Bioprinting is a microfabrication method that enables three-dimensional (3D) cell-laden synthetic tissues to be produced. However, existing bioinks are inherently non-conductive, which limits there use in applications where conductivity would be advantageous.
Currently used bioinks, for example, employ hydrogel systems that result in the delay of electrical propagation between adjacent cardiac cells due to the electrically-insulating nature of the hydrogels. It has also been shown that electrically conductive nanomaterials can potentially induce cardiomyocyte (CM) maturation and organization in 3D cardiac tissue constructs.
Inspired by this, Ali Khademhoessini and co-workers recently published work on the incorporation of gold nanorods (GNRs) into a bioink to print functional 3D cardiac tissue constructs. This work leads towards a customizable and biomimetic 3D-printed cardiac construct with contractile properties for drug testing.
The bioink microenvironment was controlled for optimal conditions for the spreading and organization of cardiac cells by adjusting the concentration of GNRs. The development and characterization of the bioink for the 3D bioprinting of functional cardiac constructs is detailed in the Full Paper published in Advanced Functional Materials. The authors stated that the bioink “improved the electrical propagation between cardiac cells and promoted their functional improvement in the printed cardiac construct.”

## Data shown
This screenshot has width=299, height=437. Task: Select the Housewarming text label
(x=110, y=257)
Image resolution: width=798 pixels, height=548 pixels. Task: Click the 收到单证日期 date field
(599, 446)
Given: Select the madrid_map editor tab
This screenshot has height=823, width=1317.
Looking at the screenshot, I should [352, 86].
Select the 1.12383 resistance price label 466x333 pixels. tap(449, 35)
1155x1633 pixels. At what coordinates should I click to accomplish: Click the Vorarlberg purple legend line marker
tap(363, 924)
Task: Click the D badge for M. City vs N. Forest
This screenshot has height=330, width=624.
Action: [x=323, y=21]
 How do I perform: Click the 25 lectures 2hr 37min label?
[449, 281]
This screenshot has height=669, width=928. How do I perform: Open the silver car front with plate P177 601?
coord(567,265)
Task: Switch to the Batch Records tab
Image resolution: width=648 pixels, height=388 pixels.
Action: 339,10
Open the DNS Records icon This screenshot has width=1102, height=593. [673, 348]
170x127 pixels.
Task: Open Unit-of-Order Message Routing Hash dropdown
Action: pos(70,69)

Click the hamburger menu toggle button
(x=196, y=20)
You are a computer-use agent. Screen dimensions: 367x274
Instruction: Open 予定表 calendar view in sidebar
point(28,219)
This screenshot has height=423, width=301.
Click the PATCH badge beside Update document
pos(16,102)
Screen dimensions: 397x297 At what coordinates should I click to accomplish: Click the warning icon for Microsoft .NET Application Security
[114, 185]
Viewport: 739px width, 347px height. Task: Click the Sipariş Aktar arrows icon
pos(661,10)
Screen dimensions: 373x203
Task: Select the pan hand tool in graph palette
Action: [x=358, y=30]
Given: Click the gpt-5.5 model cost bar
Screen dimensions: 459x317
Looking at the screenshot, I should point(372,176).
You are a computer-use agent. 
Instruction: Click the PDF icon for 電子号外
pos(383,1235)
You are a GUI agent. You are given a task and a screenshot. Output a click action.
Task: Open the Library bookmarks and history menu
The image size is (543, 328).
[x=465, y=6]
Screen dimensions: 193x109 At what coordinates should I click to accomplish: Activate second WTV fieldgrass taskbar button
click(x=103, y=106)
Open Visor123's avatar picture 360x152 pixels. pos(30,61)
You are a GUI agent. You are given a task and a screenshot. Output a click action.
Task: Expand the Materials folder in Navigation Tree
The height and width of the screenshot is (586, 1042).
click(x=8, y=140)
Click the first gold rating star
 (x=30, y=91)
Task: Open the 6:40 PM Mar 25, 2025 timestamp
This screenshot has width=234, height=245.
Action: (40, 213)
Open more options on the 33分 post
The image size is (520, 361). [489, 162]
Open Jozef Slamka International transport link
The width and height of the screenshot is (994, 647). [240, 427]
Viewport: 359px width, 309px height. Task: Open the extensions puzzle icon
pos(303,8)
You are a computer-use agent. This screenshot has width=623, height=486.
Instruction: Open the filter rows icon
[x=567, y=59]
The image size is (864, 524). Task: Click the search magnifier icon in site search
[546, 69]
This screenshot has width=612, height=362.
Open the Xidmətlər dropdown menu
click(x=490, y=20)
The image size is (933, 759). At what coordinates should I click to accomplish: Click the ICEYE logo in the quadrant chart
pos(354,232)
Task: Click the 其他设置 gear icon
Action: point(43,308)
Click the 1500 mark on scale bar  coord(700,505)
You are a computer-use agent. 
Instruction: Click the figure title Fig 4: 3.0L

## Work order
Swap "gold nanorods" for "carbon nanotubes" in the passage on conductive bioinks, and restate the part starting at "Currently used bioinks, for" and ending at "for drug testing.". The lines placed after the passage on conductive bioinks have no connection to it.

## Answer space
Currently used bioinks, for example, employ hydrogel systems that result in the delay of electrical propagation between adjacent cardiac cells due to the electrically-insulating nature of the hydrogels. It has also been shown that electrically conductive nanomaterials can potentially induce cardiomyocyte (CM) maturation and organization in 3D cardiac tissue constructs.
Inspired by this, Ali Khademhoessini and co-workers recently published work on the incorporation of carbon nanotubes (GNRs) into a bioink to print functional 3D cardiac tissue constructs. This work leads towards a customizable and biomimetic 3D-printed cardiac construct with contractile properties for drug testing.